:: FRAGMENTO SELECCIONADO ::
Calificar de golpismo un llamamiento a la movilización pacífica ciudadana para manifestarse contra la amnistía a unos golpistas es elevar el nivel de confrontación política a cotas desconocidas en España en los últimos cuarenta años. Supone contraponer un golpe malo, el que según la portavoz del Gobierno en funciones propone Aznar, frente a uno bueno, el de Puigdemont, que es el que hay que amnistiar. El planteamiento que hizo Isabel Rodríguez resulta demasiado grueso incluso para algunos votantes socialistas disciplinados… pero las bases son otra cosa.
Sánchez está manoseando demasiado el concepto de hombre-masa de Ortega y Gasset, aunque dudo que el presidente en funciones haya leído La rebelión de las masas, ocupado como ésta en aplicar a rajatabla las enseñanzas de El Príncipe de Maquiavelo: el fin justifica los medios, y es mejor ser temido que ser querido. El hombre-masa de Ortega representa una forma de indiferencia. Es un ciudadano que flota sin rumbo como una boya a la deriva que sólo se preocupa por no hundirse. o sea, por la cesta de la compra y la subida del Euribor. Como estos dos asuntos no daban para construir un relato que movilice suficientes votos, Sánchez se inventa algo de épica: hay que frenar el advenimiento de un nuevo fascismo que arrasará con todo lo que él ha levantado.
El problema surge cuando muchos de los que llevan décadas en el PSOE trabajando no sólo por sus ideas socialistas, sino también por un sistema de convivencia entre españoles que piensan distinto, le advierten que con su estrategia de pactos está demoliendo gran parte de una obra política colectiva que puso sus cimientos en 1978. Ante esta crítica la reacción de Sánchez es lanzar a las “bases” a lapidar en las redes a los “disidentes” (traidores, vendidos, el partido es lo primero y tal y tal) para después fulminar sin contemplaciones a uno de ellos, Nicolás Redondo, enviando así un aviso al resto de navegantes que se atreven a opinar sin el GPS sanchista. ¿Hay algo más fascista que esto?

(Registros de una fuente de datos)
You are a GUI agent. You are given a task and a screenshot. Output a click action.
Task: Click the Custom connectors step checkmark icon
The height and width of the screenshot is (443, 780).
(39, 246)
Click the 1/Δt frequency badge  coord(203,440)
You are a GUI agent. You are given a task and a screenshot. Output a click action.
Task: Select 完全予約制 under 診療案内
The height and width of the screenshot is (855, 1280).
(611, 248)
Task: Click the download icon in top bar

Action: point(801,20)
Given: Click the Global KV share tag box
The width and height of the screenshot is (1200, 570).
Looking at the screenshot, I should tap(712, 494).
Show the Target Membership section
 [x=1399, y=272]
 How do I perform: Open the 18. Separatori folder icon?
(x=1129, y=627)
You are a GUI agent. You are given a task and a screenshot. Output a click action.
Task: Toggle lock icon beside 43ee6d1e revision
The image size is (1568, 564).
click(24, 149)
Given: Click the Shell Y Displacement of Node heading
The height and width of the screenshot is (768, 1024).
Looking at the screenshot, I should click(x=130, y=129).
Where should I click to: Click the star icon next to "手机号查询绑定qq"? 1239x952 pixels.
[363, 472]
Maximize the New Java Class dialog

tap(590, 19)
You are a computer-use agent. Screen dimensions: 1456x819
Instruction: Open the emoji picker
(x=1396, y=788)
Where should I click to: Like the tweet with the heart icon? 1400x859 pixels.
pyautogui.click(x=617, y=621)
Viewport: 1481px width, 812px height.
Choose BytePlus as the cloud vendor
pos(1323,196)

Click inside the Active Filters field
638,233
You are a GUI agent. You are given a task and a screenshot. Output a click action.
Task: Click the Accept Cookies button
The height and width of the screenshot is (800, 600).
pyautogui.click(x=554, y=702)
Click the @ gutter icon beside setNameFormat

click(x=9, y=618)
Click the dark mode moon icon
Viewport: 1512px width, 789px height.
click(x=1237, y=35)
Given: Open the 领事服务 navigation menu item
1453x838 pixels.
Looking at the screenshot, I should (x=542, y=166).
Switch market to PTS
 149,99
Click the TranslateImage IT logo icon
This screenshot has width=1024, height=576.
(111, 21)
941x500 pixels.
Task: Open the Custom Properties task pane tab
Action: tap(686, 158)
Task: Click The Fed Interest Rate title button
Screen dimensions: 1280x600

:: LISTA DE TAREAS ::
1. Según el fragmento, ¿a qué disidente socialista fulminó Sánchez sin contemplaciones?
2. Enumera todas las personas que el fragmento menciona por su nombre.
3. Reproduce el fragmento desde "Sánchez está manoseando" hasta "él ha levantado.".
Los ítems no intervienen en este ejercicio.

:: SOLUCIONES DEL EJERCICIO ::
1. A Nicolás Redondo.

2. Aznar, Puigdemont, Isabel Rodríguez, Sánchez, Ortega y Gasset, Maquiavelo y Nicolás Redondo.

3.
Sánchez está manoseando demasiado el concepto de hombre-masa de Ortega y Gasset, aunque dudo que el presidente en funciones haya leído La rebelión de las masas, ocupado como ésta en aplicar a rajatabla las enseñanzas de El Príncipe de Maquiavelo: el fin justifica los medios, y es mejor ser temido que ser querido. El hombre-masa de Ortega representa una forma de indiferencia. Es un ciudadano que flota sin rumbo como una boya a la deriva que sólo se preocupa por no hundirse. o sea, por la cesta de la compra y la subida del Euribor. Como estos dos asuntos no daban para construir un relato que movilice suficientes votos, Sánchez se inventa algo de épica: hay que frenar el advenimiento de un nuevo fascismo que arrasará con todo lo que él ha levantado.